Pytorch-lightning: Redundant metric logging for TensorBoard

Created on 9 Oct 2020 · 31Comments · Source: PyTorchLightning/pytorch-lightning

The following line causes logging a metric as a scalar in TensorBoard, although it is supposed to go only to the "hparams" section.
https://github.com/PyTorchLightning/pytorch-lightning/blob/01f131665aa5a7c86b984ece7214390076fd2a98/pytorch_lightning/loggers/tensorboard.py#L169

The resulting scalar graph is a vertical line with step 0 at x-axis and the metric going vertically upwards, which does not convey much information.

So I would suggest to remove this line

Logger enhancement

Source

dschaehi

All 31 comments

Hi! thanks for your contribution!, great first issue!

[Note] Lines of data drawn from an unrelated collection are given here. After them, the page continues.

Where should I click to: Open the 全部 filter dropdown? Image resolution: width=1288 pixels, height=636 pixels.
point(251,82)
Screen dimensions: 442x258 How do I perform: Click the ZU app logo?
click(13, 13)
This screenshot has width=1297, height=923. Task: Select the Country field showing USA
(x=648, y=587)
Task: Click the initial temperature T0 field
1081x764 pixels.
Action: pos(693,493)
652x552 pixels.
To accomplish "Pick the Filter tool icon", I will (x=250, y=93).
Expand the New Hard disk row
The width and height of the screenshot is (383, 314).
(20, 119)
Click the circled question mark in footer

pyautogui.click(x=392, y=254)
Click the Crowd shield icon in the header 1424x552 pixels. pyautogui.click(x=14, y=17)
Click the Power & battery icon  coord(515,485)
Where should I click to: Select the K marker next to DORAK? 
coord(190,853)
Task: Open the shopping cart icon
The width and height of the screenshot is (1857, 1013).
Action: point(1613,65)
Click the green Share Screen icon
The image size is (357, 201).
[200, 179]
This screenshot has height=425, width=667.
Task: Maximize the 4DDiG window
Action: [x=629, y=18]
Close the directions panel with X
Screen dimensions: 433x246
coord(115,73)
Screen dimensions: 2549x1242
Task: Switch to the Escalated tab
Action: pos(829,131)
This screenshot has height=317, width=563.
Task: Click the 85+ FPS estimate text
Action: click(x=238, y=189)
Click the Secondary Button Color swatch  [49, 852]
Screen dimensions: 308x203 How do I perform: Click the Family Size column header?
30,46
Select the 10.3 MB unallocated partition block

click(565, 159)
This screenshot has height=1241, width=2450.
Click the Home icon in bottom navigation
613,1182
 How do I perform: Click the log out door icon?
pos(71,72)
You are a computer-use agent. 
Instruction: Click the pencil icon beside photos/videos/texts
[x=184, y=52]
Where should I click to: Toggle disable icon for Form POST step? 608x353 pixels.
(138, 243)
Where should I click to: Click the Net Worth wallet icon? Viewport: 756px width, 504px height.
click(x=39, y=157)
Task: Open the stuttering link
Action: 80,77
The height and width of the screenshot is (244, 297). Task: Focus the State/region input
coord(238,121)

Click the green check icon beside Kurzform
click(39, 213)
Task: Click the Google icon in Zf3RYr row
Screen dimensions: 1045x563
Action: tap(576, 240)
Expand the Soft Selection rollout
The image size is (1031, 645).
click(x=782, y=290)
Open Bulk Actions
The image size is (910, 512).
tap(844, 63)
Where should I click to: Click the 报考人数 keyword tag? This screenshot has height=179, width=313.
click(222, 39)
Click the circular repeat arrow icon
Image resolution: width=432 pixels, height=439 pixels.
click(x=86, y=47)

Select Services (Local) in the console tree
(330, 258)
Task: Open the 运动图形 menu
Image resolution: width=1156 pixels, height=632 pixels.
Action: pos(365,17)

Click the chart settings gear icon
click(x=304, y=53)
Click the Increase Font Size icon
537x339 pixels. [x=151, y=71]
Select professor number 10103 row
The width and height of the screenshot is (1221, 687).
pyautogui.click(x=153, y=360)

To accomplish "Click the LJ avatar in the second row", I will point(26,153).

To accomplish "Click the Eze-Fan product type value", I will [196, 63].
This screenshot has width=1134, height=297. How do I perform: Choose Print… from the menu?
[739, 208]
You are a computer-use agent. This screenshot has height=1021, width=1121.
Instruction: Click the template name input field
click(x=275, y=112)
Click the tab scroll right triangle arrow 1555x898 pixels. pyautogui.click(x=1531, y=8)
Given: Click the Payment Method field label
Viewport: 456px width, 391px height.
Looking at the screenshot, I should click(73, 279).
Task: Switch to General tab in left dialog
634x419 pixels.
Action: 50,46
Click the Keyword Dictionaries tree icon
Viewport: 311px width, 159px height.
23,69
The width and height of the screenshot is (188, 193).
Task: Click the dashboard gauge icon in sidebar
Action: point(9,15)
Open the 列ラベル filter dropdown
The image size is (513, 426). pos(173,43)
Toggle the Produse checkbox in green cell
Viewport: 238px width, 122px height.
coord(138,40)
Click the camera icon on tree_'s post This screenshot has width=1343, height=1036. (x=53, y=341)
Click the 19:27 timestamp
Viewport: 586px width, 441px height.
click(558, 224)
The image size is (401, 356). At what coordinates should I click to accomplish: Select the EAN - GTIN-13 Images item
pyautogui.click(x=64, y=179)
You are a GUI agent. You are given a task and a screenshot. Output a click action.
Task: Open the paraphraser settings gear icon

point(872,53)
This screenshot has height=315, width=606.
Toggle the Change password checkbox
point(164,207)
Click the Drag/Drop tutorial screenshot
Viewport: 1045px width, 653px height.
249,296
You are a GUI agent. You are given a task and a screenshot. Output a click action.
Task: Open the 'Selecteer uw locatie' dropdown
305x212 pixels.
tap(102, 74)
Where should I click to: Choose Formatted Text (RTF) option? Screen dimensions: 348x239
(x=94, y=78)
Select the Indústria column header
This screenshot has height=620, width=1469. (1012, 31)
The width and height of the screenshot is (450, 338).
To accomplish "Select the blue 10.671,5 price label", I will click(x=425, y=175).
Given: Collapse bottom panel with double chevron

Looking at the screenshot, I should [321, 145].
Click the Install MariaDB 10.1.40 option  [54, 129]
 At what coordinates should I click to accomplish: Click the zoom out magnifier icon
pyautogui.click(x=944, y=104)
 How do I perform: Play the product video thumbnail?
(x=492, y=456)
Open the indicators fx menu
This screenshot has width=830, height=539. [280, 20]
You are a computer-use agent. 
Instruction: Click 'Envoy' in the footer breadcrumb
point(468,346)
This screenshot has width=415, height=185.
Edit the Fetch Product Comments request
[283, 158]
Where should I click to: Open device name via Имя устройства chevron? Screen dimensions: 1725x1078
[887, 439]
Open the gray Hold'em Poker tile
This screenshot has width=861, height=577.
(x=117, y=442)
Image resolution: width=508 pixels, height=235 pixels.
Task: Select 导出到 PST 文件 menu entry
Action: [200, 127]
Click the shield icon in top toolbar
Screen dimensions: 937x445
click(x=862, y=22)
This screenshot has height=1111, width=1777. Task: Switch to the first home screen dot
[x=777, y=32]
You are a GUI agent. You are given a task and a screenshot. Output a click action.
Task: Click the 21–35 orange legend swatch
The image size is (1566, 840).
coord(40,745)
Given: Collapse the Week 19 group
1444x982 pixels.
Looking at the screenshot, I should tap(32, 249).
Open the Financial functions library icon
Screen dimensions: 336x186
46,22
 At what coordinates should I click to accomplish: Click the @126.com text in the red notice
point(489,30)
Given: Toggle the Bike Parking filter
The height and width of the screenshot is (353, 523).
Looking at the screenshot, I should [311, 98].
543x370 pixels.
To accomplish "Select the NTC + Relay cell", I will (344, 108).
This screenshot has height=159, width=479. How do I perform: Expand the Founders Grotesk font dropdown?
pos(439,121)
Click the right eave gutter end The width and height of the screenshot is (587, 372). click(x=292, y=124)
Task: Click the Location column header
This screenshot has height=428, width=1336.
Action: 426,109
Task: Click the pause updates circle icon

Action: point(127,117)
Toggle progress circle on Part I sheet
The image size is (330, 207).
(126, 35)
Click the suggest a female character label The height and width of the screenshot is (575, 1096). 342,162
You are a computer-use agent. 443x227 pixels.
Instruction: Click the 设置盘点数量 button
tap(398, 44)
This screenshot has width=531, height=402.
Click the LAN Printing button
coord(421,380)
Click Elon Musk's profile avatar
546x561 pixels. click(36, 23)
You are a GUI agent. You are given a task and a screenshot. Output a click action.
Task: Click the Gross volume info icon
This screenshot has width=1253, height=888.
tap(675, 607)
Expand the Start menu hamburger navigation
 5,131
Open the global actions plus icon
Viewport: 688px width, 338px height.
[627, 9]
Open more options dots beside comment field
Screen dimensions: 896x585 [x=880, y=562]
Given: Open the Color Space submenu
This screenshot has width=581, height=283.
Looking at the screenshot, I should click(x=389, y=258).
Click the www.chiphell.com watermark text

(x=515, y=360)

github-actions[bot] on 9 Oct 2020

@s-rog you added this line in #2974. Do you rememmber why this is needed?

awaelchli on 10 Oct 2020

@awaelchli Without that line tensorboard would not show any hparams. Also that line was there prior to my PR, I just made it actually log a metric so hparams show up.

Edit:
If you don't log an accompanying metric with hparams, then they won't show up in tensorboard, so this is intended behavior (until tensorboard can display hparams without a metric).

s-rog on 10 Oct 2020

👍1

@s-rog Would you say this is a TensorBoard issue and we have this as a workaround? (sorry not a TB user myself)

awaelchli on 10 Oct 2020

@awaelchli I think tensorboard hparams is meant to be used for performance comparisons between trials and thus needs at least a metric to compare. But pl's tensorboard logger still allows users to log and display hparams without using metrics, so it's more of an added functionality for pl as opposed to an issue workaround for tensorboard as far as I understand.

For just pure hparam logging/display purposes there is still the simple text functionality of tensorboard (like how the test_tube logger logs hparams). But having 2 completely different methods to log hparams in one logger seems unintuitive...

s-rog on 10 Oct 2020

so this is to log hyperparameters before training starts, when no metrics are available yet?
what if we logged the hyperparameters together with the first training/eval step?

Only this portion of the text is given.